Thomas Hirschhorn is a Swiss artist who is known for his sprawling works that transform traditional white cube spaces into environments taking on issues of critical theory, global politics, and consumerism. He engages the viewer through superabundance. Combining found imagery and texts, bound up in low-tech constructions of cardboard, foil, and packing tape, he props imagistic assaults in a DIY-fashion that correlates to the intellectual scavenging and sensory overload designed to simulate our own process of grappling with the excess of information in daily life. Created from the most basic everyday materials, his major works are concerned with issues of justice, injustice, power and powerlessness, and moral responsibility.
Thomas Hirschhorn studied from 1978 – 1983 at the University of Art in Zurich, Switzerland. His work has been the subject of numerous solo exhibitions including the Institute of Contemporary Art, Boston; Centre Georges Pompidou, Paris; Museu d'Art Contemporani, Barcelona; Kunsthaus Zürich; Art Institute of Chicago; and Museum Ludwig, Cologne; and Secession, Vienna.

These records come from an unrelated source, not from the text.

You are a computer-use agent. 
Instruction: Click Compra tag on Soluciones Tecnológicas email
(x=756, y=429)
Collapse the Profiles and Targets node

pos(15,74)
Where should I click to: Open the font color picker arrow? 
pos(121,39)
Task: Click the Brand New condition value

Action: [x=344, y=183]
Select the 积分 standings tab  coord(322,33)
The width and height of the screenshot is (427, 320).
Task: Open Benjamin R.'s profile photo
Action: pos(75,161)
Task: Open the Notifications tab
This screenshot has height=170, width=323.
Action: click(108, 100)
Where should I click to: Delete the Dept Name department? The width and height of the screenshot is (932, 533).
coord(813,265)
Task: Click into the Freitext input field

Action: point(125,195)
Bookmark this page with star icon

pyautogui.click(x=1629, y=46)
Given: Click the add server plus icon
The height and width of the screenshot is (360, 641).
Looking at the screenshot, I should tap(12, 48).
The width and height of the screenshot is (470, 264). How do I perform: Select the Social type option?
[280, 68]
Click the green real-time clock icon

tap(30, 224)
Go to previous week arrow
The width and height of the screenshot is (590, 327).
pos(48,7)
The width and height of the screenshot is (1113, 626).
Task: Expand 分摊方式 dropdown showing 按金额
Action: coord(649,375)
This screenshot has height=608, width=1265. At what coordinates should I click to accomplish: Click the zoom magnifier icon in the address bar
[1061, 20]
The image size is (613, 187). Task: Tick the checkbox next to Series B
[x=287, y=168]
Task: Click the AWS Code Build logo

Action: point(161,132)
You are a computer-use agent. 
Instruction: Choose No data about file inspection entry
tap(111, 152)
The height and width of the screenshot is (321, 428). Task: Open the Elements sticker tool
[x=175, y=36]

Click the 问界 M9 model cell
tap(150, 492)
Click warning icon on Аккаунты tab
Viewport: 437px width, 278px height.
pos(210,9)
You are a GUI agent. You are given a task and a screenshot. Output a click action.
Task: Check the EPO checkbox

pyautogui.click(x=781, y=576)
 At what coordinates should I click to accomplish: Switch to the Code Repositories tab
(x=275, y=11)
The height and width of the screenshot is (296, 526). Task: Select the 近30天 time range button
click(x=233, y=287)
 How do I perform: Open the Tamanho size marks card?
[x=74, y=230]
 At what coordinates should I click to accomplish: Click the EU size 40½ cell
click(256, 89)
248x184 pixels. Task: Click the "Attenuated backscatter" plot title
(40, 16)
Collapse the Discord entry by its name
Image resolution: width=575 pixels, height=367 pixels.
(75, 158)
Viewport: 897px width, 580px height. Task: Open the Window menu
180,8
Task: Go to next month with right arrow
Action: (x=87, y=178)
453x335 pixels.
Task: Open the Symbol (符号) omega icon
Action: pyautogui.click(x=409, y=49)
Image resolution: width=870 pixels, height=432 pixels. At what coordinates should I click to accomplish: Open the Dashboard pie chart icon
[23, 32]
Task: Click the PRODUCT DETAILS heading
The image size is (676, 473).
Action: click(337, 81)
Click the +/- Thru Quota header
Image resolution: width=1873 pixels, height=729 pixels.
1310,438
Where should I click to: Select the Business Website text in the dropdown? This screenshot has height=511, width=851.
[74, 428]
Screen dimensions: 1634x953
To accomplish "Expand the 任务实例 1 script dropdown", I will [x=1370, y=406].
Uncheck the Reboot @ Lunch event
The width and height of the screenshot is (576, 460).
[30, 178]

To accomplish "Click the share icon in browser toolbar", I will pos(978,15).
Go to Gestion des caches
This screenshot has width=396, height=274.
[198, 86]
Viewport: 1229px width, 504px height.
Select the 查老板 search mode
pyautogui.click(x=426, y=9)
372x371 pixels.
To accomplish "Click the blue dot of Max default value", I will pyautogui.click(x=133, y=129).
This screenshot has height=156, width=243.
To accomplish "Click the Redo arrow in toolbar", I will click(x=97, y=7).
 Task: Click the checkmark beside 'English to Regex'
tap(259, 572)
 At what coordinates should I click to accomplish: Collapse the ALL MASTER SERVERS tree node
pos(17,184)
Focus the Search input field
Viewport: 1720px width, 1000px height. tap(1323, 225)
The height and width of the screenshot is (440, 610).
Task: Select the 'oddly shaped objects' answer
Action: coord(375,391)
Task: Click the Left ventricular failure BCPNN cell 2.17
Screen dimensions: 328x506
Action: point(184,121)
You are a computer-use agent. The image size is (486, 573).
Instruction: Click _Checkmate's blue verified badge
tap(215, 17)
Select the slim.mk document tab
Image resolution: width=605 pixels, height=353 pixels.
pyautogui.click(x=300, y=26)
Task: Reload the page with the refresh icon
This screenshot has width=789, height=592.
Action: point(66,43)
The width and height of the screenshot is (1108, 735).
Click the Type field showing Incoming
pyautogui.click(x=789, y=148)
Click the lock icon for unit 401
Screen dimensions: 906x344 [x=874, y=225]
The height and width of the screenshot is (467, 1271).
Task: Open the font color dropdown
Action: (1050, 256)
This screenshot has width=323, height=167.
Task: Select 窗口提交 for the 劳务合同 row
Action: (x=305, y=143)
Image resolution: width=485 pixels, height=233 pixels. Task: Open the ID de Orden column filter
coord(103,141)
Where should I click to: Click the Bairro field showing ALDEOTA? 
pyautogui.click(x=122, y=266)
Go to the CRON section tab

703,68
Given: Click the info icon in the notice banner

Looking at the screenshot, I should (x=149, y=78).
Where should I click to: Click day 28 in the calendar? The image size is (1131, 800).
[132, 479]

Additionally, he has taken part in many international group exhibitions, including Documenta 11 in Kassel, Germany, where his large-scale public work, Bataille Monument was on view; “Heart of Darkness” at the Walker Art Center; and “Life on Mars: the 55th Carnegie International.”
Hirschhorn was the recipient of the Prix Marcel Duchamp in 2000 and the Joseph Beuys-Preis in 2004 and represented the Swiss Pavillon in the 54th Venice Biennial in 2011.